*Aim of the exercise*
From the records below, set down exactly the lines starting with the line that contains "Click the Preview URL help icon" and going on through the line that contains "Task: Select the RMSCompressor insert slot". Nothing else is wanted.
═══ Data records
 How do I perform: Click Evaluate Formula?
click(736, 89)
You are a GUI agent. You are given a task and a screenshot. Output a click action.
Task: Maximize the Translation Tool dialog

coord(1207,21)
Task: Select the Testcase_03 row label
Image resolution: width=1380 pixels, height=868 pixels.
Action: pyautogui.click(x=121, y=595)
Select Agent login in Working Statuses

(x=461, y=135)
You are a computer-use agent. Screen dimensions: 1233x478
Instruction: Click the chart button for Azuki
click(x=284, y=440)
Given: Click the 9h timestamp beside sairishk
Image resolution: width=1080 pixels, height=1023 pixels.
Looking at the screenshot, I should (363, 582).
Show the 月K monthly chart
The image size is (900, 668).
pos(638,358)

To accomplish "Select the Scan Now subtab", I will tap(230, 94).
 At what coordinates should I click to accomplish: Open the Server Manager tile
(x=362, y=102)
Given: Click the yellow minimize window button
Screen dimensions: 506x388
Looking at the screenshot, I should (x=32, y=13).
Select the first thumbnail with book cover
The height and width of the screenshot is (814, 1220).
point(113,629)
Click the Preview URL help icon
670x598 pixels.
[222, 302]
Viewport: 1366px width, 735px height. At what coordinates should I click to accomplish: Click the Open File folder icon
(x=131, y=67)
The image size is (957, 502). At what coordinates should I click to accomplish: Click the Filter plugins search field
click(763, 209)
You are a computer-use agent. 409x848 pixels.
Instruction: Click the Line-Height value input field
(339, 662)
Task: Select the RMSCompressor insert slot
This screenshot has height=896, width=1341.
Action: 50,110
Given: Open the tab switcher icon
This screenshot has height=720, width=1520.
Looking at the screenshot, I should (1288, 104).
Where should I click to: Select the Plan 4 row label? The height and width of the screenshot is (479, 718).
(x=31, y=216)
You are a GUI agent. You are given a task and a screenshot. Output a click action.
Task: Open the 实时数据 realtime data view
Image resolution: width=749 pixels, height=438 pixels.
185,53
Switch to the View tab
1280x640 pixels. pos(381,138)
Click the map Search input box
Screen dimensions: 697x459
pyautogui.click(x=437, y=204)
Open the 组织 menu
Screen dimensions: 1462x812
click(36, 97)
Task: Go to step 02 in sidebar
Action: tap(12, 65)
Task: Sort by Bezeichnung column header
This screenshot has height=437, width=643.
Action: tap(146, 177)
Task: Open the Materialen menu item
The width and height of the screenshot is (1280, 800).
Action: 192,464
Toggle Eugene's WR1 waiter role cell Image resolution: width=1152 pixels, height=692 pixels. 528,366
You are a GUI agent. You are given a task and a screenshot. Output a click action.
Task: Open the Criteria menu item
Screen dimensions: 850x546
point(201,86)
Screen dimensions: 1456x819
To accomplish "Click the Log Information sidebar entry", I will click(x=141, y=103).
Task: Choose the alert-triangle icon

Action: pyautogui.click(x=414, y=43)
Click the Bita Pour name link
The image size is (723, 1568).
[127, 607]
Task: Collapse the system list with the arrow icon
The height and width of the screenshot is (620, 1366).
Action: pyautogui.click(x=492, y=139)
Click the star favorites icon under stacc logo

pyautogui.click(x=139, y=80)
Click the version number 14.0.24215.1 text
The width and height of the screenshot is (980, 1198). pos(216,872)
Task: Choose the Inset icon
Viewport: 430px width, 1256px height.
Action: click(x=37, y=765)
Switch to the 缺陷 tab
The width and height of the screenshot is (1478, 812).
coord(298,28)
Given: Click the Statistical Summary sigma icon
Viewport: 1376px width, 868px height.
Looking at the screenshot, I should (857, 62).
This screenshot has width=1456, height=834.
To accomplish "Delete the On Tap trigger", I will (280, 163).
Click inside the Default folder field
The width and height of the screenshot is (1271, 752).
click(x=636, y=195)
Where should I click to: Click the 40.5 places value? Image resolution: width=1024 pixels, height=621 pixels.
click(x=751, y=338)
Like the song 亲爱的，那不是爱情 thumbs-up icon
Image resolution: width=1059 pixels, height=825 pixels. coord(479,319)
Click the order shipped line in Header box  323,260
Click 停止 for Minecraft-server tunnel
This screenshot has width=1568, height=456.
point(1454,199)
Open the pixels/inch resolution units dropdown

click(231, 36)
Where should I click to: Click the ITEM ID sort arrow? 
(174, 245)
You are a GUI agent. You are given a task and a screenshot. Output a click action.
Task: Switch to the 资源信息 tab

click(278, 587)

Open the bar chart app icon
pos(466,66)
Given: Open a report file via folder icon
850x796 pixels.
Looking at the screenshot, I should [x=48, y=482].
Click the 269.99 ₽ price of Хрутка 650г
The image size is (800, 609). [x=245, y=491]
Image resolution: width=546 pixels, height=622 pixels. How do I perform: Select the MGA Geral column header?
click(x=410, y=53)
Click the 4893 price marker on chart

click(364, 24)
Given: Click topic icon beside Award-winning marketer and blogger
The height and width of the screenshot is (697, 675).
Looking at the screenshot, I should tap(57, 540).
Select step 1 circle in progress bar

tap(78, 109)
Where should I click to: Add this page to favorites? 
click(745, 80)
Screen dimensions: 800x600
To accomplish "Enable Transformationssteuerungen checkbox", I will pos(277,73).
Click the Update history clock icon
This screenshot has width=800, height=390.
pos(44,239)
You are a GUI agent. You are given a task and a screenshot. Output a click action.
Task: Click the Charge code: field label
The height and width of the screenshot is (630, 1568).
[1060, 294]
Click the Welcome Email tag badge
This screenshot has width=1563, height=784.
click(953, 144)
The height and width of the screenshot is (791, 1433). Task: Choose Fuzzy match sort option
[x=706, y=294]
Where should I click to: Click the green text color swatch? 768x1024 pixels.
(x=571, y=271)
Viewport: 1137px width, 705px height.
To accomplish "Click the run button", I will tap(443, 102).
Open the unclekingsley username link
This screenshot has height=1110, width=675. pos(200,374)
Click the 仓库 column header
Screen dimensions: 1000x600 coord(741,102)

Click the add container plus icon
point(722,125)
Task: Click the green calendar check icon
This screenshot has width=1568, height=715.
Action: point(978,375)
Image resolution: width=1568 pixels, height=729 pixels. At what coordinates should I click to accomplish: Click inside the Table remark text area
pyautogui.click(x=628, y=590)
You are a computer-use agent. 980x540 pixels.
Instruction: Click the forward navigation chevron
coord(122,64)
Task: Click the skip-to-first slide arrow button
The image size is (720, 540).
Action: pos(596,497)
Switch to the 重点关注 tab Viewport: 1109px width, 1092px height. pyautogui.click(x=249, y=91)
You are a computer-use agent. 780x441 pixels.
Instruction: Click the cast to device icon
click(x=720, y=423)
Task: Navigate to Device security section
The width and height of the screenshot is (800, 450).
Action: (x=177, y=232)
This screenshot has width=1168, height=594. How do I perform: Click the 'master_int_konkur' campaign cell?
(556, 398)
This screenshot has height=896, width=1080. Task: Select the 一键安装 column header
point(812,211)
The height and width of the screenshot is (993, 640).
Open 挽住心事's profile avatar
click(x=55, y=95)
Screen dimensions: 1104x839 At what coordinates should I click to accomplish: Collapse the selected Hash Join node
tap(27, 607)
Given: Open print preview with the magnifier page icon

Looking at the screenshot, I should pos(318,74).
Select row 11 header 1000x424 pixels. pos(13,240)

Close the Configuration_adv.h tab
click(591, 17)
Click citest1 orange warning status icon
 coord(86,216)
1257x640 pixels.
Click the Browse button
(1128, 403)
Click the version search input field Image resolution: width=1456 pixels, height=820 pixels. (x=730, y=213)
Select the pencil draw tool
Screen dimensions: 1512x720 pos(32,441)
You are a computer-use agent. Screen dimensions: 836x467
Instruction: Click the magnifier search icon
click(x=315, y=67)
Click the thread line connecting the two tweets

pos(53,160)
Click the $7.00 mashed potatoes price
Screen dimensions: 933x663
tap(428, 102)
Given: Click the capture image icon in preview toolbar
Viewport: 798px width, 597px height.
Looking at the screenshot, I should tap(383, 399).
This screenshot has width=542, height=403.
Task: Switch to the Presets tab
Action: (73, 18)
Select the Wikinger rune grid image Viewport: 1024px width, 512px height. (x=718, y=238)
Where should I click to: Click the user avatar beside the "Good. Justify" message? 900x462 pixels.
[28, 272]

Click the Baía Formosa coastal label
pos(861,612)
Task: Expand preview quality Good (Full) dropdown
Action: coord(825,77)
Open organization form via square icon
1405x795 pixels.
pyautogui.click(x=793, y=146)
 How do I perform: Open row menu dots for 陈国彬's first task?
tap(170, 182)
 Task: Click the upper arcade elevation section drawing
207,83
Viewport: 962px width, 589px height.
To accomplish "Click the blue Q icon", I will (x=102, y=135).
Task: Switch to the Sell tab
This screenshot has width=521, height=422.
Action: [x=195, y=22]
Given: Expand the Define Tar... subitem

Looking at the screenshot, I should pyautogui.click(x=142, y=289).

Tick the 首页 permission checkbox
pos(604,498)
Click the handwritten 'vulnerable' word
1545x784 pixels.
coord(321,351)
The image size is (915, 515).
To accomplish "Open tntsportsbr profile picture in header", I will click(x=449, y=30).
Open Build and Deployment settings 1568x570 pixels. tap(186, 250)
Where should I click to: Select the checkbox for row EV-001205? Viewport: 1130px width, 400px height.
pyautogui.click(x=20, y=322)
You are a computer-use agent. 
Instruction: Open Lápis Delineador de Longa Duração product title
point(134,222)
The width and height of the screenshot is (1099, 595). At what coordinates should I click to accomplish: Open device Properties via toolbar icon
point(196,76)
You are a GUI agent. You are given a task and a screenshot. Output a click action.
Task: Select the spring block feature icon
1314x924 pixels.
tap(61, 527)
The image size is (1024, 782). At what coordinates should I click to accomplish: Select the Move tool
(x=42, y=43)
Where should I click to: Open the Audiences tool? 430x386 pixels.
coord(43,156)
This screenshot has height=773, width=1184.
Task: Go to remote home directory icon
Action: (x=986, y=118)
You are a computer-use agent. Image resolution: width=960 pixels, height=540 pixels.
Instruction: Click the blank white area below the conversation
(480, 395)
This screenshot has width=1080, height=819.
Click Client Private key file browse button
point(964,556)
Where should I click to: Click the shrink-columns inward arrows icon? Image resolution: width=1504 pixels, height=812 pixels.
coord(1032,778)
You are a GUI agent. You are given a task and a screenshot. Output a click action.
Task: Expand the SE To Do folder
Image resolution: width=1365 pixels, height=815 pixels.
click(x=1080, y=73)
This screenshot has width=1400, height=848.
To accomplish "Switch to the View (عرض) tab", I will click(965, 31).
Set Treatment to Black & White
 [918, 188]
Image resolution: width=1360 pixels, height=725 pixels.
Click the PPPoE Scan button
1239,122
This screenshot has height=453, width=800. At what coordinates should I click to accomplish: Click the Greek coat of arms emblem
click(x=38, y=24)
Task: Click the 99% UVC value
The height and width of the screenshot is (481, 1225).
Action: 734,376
══════
*Response to this exercise*
Click the Preview URL help icon
670x598 pixels.
[222, 302]
Viewport: 1366px width, 735px height. At what coordinates should I click to accomplish: Click the Open File folder icon
(x=131, y=67)
The image size is (957, 502). At what coordinates should I click to accomplish: Click the Filter plugins search field
click(763, 209)
You are a computer-use agent. 409x848 pixels.
Instruction: Click the Line-Height value input field
(339, 662)
Task: Select the RMSCompressor insert slot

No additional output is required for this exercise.